Gemeinsam wieder Lebensfreude gewinnen

Rehabilitation bei Depression im Reha-Zentrum Wiesbaden Sonnenberg

Wir behandeln Rehabilitanden mit depressiven Erkrankungen sowie häufig gegebenen Komorbiditäten mit den daraus resultierenden Beeinträchtigungen.
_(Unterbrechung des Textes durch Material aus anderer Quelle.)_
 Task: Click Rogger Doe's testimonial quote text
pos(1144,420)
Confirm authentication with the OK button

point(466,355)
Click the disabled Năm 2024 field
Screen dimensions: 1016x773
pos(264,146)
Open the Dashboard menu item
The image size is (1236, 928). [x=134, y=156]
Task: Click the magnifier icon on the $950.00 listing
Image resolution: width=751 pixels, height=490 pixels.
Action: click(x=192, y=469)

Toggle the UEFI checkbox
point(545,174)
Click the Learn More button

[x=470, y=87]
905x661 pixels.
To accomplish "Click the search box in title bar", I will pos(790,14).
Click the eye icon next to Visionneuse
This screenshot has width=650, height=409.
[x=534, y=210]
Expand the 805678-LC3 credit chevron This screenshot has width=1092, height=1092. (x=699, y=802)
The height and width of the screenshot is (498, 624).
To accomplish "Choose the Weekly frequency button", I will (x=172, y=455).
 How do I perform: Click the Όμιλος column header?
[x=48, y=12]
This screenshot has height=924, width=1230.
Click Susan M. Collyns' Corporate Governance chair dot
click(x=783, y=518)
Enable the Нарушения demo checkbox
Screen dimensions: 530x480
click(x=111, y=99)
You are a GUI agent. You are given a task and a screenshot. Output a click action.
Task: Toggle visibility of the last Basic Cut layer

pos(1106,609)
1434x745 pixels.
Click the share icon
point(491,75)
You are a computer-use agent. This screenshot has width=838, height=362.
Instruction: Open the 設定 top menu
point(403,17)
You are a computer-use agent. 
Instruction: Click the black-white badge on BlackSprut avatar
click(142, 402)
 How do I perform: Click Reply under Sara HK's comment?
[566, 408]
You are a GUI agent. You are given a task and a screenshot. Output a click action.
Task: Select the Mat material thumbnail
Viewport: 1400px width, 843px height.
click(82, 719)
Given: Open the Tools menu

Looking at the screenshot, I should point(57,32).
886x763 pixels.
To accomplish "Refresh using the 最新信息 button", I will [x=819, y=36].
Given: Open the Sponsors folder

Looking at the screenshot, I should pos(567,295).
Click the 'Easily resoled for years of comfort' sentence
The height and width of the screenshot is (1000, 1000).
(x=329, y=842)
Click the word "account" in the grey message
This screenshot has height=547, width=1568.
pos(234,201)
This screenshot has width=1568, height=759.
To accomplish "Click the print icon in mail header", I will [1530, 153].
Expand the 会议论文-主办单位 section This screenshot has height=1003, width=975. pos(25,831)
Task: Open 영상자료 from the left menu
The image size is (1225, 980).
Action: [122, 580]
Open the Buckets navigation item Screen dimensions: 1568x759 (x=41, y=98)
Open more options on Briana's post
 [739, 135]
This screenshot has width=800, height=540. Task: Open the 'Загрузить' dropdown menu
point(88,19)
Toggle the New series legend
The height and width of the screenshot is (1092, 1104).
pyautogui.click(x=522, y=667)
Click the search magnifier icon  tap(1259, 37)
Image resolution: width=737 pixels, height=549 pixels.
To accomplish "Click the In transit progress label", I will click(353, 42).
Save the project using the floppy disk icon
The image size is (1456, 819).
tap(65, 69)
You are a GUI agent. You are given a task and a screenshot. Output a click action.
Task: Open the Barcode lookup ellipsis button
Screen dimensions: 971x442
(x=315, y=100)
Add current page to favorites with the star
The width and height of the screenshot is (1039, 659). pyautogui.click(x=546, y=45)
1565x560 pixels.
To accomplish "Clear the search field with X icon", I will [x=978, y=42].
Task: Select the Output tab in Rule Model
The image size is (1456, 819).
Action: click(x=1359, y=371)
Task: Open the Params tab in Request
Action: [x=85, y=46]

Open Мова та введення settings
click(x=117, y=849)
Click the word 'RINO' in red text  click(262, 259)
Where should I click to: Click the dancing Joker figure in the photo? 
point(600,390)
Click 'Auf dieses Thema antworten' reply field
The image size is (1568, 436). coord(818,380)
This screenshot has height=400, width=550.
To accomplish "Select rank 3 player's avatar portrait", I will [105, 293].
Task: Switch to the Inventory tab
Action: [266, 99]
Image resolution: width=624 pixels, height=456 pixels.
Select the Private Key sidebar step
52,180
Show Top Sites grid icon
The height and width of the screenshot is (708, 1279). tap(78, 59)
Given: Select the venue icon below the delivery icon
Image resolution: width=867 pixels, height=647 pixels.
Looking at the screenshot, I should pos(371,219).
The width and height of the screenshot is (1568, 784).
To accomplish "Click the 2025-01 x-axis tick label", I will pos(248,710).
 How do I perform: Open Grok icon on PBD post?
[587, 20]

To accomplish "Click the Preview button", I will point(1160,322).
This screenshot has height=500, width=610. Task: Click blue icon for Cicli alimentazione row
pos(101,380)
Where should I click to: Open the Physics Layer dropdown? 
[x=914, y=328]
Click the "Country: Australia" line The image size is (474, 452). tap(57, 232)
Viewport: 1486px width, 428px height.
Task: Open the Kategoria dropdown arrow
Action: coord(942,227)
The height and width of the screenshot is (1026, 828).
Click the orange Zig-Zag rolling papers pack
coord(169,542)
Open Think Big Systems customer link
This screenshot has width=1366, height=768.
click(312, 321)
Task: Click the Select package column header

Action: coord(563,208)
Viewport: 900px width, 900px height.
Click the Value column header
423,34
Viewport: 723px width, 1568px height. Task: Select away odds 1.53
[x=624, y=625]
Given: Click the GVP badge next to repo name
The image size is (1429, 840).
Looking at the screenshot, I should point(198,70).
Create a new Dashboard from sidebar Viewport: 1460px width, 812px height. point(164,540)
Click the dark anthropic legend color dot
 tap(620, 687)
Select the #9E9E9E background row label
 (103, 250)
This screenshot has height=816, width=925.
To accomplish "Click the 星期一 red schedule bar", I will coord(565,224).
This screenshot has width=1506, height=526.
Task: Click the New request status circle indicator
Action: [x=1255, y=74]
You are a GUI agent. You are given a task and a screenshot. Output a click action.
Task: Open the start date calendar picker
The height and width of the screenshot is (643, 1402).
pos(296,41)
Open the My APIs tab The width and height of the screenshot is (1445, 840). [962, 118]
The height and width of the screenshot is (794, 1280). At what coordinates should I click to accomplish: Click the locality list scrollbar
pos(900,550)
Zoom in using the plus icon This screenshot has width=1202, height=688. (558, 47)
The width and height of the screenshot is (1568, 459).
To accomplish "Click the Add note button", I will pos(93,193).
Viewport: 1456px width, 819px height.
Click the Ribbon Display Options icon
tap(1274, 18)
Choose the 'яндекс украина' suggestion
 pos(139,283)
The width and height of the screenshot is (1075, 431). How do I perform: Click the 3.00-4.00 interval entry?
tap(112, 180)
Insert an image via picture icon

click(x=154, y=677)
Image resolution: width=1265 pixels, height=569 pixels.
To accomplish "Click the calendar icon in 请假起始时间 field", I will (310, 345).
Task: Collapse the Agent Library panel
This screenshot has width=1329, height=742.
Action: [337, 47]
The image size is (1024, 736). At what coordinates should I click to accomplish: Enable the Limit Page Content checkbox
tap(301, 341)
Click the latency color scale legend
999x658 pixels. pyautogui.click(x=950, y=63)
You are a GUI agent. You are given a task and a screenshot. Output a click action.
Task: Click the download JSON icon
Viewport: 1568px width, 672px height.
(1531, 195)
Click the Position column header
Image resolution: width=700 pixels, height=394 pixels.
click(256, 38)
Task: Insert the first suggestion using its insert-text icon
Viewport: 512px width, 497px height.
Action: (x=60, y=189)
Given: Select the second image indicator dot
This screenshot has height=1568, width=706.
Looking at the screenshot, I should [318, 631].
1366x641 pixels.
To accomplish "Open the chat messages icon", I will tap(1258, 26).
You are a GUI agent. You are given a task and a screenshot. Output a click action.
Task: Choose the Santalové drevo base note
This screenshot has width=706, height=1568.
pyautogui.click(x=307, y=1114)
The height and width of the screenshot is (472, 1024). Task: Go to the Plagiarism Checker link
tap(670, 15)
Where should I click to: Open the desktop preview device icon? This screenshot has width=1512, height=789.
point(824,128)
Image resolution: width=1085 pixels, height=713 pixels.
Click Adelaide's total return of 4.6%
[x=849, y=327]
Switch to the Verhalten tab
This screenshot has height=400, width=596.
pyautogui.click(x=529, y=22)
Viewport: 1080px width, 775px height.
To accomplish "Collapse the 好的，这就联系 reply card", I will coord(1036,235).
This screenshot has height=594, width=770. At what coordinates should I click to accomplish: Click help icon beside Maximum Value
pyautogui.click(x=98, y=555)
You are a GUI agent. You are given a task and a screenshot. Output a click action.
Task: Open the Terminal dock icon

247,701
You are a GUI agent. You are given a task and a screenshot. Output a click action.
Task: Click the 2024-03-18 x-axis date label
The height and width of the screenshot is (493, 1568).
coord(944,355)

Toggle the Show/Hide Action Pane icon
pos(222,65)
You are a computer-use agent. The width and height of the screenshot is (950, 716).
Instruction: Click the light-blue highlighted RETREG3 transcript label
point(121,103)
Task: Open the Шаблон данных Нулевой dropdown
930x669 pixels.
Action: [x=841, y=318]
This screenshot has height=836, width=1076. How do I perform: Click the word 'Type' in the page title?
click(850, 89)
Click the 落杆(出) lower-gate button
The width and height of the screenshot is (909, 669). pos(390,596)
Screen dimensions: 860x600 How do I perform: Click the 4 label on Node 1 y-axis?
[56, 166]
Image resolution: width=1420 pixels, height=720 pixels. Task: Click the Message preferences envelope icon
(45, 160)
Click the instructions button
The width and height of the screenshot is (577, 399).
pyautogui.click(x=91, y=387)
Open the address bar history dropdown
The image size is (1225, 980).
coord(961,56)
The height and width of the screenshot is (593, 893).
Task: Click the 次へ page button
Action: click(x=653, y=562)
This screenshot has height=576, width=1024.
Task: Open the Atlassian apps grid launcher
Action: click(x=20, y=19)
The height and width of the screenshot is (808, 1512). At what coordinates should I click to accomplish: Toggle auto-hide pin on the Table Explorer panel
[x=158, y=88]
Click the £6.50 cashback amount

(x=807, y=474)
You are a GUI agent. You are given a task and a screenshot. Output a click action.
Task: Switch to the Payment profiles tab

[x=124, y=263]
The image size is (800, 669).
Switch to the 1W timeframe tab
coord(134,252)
Im Mittelpunkt unserer Aufmerksamkeit stehen bei der Rehabilitationsbehandlung unserer depressiven Rehabilitanden deren individuelle Bedürfnisse, denen wir mit einerseits höchstmöglicher beruflicher Professionalität und andererseits mit Transparenz sowie von Empathie getragener Wertschätzung begegnen. Dabei ist unsere Haltung als Behandlungsteam von Achtsamkeit und gegenseitigem Respekt geprägt.

Auf dieser Seite

Was Sie erwartet

Unser Behandlungskonzept

Das bio-psycho-soziale Modell

Nach aktuellem Wissensstand entstehen affektive Störungen durch das Zusammenspiel biologischer, psychologischer und sozialer Faktoren. Dazu zählen beispielsweise Alter, Geschlecht, familiäre Belastung durch psychische Erkrankungen, Kindheitsentwicklung, individuelle Vulnerabilität, Stressbelastung und Verarbeitung, berufliche und soziale Situation sowie das psychosoziale Umfeld.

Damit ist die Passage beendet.